BEGIN

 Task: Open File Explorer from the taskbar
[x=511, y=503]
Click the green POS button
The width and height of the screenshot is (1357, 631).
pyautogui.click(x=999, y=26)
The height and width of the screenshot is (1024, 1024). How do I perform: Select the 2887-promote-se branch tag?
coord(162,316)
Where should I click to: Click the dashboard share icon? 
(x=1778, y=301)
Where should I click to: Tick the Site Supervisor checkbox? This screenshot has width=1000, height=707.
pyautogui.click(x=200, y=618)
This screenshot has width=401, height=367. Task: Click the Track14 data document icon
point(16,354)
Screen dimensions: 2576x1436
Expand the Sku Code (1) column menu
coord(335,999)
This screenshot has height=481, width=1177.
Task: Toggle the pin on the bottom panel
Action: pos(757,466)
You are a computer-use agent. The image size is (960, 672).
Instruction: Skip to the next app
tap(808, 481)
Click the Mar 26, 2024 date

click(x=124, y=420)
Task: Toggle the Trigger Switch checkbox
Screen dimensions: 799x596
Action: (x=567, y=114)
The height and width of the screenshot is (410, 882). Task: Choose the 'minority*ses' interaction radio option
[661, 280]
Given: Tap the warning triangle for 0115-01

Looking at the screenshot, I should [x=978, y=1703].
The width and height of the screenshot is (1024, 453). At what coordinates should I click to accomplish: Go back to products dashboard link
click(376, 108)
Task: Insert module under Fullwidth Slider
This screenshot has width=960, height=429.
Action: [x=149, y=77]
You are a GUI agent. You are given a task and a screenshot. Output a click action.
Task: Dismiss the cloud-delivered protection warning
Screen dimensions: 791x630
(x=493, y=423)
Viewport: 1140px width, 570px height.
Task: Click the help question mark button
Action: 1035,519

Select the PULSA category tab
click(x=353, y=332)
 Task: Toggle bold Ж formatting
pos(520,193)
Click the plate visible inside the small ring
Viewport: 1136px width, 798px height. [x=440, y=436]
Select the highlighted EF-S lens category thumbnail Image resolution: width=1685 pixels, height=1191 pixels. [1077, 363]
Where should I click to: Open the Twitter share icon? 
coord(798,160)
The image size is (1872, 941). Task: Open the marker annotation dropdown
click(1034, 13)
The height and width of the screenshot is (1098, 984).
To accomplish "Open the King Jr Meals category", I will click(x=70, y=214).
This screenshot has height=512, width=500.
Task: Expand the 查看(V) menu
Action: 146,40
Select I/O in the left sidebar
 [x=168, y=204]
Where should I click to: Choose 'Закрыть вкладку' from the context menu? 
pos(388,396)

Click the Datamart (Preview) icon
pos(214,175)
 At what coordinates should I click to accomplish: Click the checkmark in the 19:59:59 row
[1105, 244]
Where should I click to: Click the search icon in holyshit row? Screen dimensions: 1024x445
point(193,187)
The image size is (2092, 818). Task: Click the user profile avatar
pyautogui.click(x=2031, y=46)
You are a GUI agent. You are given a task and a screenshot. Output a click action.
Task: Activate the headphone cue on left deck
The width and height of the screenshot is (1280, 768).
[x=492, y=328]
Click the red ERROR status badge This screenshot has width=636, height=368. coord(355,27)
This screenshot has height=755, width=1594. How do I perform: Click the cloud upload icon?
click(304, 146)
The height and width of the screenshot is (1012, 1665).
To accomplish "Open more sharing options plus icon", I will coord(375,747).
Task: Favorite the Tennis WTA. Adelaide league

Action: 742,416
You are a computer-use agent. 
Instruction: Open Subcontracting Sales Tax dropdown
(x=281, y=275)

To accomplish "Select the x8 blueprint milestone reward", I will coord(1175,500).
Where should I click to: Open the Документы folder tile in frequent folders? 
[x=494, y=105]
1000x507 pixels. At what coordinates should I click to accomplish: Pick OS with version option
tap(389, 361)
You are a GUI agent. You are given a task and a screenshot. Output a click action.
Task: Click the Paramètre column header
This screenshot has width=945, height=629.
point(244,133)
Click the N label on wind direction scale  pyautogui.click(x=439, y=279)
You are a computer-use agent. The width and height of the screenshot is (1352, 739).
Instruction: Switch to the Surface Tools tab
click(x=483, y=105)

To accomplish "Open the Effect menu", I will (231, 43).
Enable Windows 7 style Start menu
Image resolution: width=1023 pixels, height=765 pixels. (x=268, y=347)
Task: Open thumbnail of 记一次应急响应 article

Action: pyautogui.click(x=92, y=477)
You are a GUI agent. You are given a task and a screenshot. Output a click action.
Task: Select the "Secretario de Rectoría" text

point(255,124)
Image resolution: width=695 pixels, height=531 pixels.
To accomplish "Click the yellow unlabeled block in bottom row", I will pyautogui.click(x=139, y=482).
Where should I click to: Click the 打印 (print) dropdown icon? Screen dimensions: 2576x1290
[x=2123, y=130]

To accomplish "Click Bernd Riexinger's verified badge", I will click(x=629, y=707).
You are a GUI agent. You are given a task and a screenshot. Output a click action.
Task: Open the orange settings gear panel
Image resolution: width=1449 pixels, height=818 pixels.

END

*Problem to solve:*
Go line by line through the records above and copy each one containing "badge".

*Output:*
Click the red ERROR status badge This screenshot has width=636, height=368. coord(355,27)
To accomplish "Click Bernd Riexinger's verified badge", I will click(x=629, y=707).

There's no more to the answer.